However, his claim has two problems. First, it is a misconception that a strong phylogenetic signal implies a low evolutionary rate. A strong signal only indicates an association between the trait and the phylogeny, which could be due to similar adaptive responses in related species or to niche tracking, as well as to phylogenetic inertia (Labra et al., 2009 for detailed discussion). This error is perhaps most simply grasped from the fact that the evolutionary rate parameter in the Brownian-motion model used for phylogenetic

selleck products analyses in Pincheira-Donoso et al. (2008c), is unrelated to the phylogenetic signal predicted by the model. Therefore, Pincheira-Donoso et al. (2008c) present no valid quantitative analysis of evolutionary lability of the chemical channel. Second, even if this source of scents would be an evolutionary constrained character, this does not imply that the chemical composition of precloacal scents, which is a key element

in chemical communication (Mason & Parker, 2010), would be constrained. In fact, as I indicated in my study, the chemical composition of the precloacal secretions varies across species, populations and individuals (Escobar, Labra & Niemeyer, 2001; Escobar et al., 2003), which suggests that scents can evolve rapidly. Moreover, the Gefitinib precloacal secretions are just one source of scents used by Liolaemus (Labra, 2008a, b ), implying that these lizards have a huge spectrum of possibilities for scents, and in turn, for signals, to diverge.
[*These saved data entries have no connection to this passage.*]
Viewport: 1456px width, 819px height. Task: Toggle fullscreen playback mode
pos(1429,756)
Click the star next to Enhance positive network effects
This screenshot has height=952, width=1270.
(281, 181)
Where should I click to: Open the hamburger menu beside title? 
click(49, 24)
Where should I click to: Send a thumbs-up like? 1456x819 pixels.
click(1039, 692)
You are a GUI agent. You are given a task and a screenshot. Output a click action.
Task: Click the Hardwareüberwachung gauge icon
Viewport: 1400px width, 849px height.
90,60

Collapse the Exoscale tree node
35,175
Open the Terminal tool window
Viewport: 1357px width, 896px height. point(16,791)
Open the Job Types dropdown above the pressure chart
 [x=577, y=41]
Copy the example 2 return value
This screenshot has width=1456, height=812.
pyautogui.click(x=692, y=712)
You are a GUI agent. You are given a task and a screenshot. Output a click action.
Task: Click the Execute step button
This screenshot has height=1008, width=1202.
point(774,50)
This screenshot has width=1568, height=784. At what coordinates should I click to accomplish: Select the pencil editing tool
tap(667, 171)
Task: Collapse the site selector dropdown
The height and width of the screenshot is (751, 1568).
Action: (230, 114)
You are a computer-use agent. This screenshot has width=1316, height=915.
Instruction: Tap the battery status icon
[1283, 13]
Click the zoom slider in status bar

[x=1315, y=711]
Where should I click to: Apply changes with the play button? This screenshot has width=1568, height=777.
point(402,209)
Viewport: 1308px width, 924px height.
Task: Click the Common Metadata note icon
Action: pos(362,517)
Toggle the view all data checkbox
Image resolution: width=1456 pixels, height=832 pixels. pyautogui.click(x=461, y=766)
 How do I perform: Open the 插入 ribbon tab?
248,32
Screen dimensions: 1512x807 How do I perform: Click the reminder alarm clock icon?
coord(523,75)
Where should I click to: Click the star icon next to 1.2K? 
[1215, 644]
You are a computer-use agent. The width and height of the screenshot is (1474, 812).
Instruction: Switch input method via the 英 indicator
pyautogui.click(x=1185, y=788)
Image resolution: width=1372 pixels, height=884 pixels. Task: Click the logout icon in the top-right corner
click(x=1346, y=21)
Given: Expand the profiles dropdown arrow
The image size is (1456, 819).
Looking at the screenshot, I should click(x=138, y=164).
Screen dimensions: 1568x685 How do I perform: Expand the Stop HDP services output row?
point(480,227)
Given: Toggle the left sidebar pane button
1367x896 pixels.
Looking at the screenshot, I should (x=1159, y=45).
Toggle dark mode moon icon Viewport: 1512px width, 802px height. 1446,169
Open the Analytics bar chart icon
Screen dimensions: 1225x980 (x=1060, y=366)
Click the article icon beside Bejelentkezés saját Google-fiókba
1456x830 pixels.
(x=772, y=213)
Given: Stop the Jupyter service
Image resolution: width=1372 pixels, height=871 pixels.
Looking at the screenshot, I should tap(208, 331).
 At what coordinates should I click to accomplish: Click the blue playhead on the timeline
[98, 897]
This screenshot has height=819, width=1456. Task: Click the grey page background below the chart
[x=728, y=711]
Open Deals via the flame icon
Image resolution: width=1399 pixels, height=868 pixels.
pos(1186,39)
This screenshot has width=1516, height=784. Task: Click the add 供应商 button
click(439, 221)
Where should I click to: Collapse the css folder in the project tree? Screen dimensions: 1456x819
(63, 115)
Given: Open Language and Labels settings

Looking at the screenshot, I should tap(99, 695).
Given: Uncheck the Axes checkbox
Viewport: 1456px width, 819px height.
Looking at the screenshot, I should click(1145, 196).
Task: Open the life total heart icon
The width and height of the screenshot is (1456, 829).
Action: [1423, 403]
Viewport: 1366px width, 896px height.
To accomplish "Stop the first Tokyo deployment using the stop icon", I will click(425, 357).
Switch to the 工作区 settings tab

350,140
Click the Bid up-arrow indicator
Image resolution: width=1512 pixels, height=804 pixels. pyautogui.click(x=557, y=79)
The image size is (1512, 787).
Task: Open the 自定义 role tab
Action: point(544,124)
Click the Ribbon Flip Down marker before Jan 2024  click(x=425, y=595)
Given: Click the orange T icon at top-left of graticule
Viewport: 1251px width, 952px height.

To summarize, quantitative

assessments of the rates of evolution in chemical communication are still lacking for Liolaemus, and phylogenetic analyses of the disparity and variation of the chemical composition of the different secretions can shed some light on the problem. At this point, it is necessary to correct a misrepresentation selleck inhibitor of my study. Pincheira-Donoso wrote that the study ‘… presents evidence suggesting that these lizards respond more actively to conspecific than to heterospecific scents secreted by male precloacal glands.’ I designed the experiments to include any possible non-volatile secreted scent, not just those of the precloacal glands, because in the studied species, only male lizards have these glands (Labra et al., 2002; Labra, 2008b), as in most Liolaemus species (Pincheira-Donoso et al., 2008c). Therefore, I used a setup that allowed testing the ability of male and female lizards to recognize individuals of their same and different sex. The second major criticism of Pincheira-Donoso is that my study does not present direct evidence for chemically mediated mate choice or intersexual recognition, and so, there is no support for the hypothesis. There is no doubt that mate choice (or more precisely, assortative mating) has to be involved in the origin of reproductive isolation (Ptacek, 2000; Mendelson & Shaw, 2012).